Why cross-sell is important
Cross-sell is so important because it expands the set of products from which a customer is purchasing. Not only does that bring in fresh money, but the broader a customer buys from the categories of products you are selling, the deeper is their attachment to your business, translating to better retention numbers and increased customer loyalty.
But cross-sell is hard to do, harder than upsell and harder than acquisition. Most companies don’t have a clue how to do it right and so fall back on what they do know: upsell and acquisition. Buy a pair of shoes today and they’ll offer you another tomorrow.
Too few companies look at the distribution of revenue between new and existing customers. If they did, they’d quickly see that for most companies, especially stable ones, the bulk of their revenue comes from existing customers. Yet how they spend their marketing budget rarely reflects this distribution, even allowing for the well-known truism that it costs more to acquire a new customer than to make a sale to an existing customer. I think this out-of-balance spending is because cross-sell response rates are so low that companies put their marketing budget into what they know how to do: customer acquisition.
Why cross-sell is hard
Typical response rates for cross-sell campaigns are abysmally low. This complicates the direct marketing media mix because, unless average order value is high, campaigns are unprofitable and unsustainable. Some companies will suffer losses in the cause of expanding market share, but generally not for long.
Fortunately, those low response rates are not a terminal disease. They’re a consequence of not understanding how to run a cross-sell campaign. Successful cross-sell requires having data on what products not yet purchased are of interest to the customer. You can’t guess. You can’t simply push the products you want to sell. You need to know, at the individual customer level, what products the customer has some propensity to buy. Here’s where numbers come into play again.

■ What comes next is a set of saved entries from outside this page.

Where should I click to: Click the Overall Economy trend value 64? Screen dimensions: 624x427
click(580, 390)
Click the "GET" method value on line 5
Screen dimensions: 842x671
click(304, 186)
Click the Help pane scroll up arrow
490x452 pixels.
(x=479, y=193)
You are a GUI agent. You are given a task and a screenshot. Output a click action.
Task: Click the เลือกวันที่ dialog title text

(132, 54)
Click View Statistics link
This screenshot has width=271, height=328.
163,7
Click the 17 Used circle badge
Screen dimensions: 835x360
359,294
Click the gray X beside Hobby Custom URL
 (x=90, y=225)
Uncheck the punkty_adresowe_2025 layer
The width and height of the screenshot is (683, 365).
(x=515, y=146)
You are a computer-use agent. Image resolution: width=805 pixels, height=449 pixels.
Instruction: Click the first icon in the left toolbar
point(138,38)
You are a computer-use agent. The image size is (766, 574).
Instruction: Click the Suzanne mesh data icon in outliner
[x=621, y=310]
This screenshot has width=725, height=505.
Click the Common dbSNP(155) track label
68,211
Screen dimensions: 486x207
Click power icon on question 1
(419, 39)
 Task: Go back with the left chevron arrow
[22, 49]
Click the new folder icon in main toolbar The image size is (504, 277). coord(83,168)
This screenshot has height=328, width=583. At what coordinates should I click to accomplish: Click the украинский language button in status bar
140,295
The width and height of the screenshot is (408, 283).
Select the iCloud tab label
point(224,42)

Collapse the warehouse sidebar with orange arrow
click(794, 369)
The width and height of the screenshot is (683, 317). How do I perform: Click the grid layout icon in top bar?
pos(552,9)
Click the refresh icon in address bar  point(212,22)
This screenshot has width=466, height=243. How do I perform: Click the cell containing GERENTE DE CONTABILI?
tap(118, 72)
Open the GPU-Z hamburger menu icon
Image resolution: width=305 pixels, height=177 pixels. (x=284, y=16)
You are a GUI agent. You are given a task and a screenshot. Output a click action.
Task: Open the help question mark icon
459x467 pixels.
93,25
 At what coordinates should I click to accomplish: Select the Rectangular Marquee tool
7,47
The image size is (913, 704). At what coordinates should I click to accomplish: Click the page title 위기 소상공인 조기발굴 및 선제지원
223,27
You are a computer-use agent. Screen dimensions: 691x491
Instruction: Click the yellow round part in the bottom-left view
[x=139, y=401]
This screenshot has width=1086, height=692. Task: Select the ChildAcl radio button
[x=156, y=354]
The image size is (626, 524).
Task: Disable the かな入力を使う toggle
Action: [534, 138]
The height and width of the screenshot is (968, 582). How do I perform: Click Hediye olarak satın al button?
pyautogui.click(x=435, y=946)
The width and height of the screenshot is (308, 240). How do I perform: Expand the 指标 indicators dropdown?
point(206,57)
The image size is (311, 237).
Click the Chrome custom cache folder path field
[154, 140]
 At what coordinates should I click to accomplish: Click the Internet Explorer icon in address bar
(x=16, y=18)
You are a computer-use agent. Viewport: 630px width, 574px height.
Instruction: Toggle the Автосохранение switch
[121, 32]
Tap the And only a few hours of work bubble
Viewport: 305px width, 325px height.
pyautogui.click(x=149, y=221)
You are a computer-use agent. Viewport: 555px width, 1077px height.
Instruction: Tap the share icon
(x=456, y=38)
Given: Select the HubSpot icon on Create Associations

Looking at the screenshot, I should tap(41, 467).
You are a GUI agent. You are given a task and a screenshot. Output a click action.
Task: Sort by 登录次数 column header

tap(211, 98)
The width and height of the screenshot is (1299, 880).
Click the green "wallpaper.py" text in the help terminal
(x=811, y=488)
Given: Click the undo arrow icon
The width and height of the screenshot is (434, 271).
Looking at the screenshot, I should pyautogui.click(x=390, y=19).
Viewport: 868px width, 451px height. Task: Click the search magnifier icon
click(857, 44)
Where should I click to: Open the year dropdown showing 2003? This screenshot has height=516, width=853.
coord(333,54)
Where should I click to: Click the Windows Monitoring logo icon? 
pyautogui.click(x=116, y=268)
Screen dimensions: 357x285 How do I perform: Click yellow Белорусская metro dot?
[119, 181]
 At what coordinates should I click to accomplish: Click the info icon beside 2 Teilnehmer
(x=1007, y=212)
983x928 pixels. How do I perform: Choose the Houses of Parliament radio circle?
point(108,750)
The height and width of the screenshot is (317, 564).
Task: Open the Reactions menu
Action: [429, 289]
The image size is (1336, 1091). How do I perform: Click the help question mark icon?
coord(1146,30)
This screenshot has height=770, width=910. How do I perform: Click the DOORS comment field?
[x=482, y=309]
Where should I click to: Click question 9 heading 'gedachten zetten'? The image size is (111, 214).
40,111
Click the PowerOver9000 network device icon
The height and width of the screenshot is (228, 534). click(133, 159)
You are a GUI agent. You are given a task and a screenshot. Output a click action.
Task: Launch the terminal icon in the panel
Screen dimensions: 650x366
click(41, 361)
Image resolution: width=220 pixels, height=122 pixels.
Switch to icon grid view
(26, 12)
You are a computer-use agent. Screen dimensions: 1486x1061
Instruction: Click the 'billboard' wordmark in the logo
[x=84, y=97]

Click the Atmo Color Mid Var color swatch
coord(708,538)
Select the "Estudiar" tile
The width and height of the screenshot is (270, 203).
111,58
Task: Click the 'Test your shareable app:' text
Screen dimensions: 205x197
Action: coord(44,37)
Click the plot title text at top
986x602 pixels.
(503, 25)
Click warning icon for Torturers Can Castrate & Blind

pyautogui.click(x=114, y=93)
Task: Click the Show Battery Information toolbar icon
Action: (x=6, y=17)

Most customer analytics [my definition: extracting insights from customer behavior data] don’t deliver account-level information. Forget about using RFM (recency/frequency/monetary value). There’s no product data in an RFM score, so there’s no way to get a customer’s propensity to purchase a particular product from the score. Segmentation schemes based on demographics don’t work either; generalizations for a group of customers often break down at the individual customer level.
If you do get your modeling and predictions working at the individual customer account level, cross-sell campaigns based on these predictions can be extremely successful. We have seen companies consistently achieving greater than 10% response rates for pure cross-sell campaigns. The hard work pays off. In one small example, Footsmart.com reported a 19% increase in average order value when a cross-sell product was purchased.
The role of direct marketing for cross-sell
Successful cross-sell at scale won’t work without direct marketing. If doing it right requires individualized offers, then a way to deliver those offers at scale is also necessary, and that’s direct marketing. Using variable data publishing (VDP)—both print and email—marketers can put individualized offers in front of their targeted customers. Digitally printed postcards are the medium of choice on the print side. Many email service providers (ESPs) now support variable content, as well.
Individualized offers mean much more than simply using “Dear Mary” or “Dear Bob” in the salutation. Images of the specific products being pitched to the customer are important. That means managing your digital assets at scale, so the right images are loaded into the print head as the postcard goes under it, or added to the email template as it moves into the email system. Printers and ESPs have learned how to do this.
When all the pieces come together—customer analytics, variable data publishing, and direct marketing—cross-sell becomes a powerful revenue generator and loyalty machine.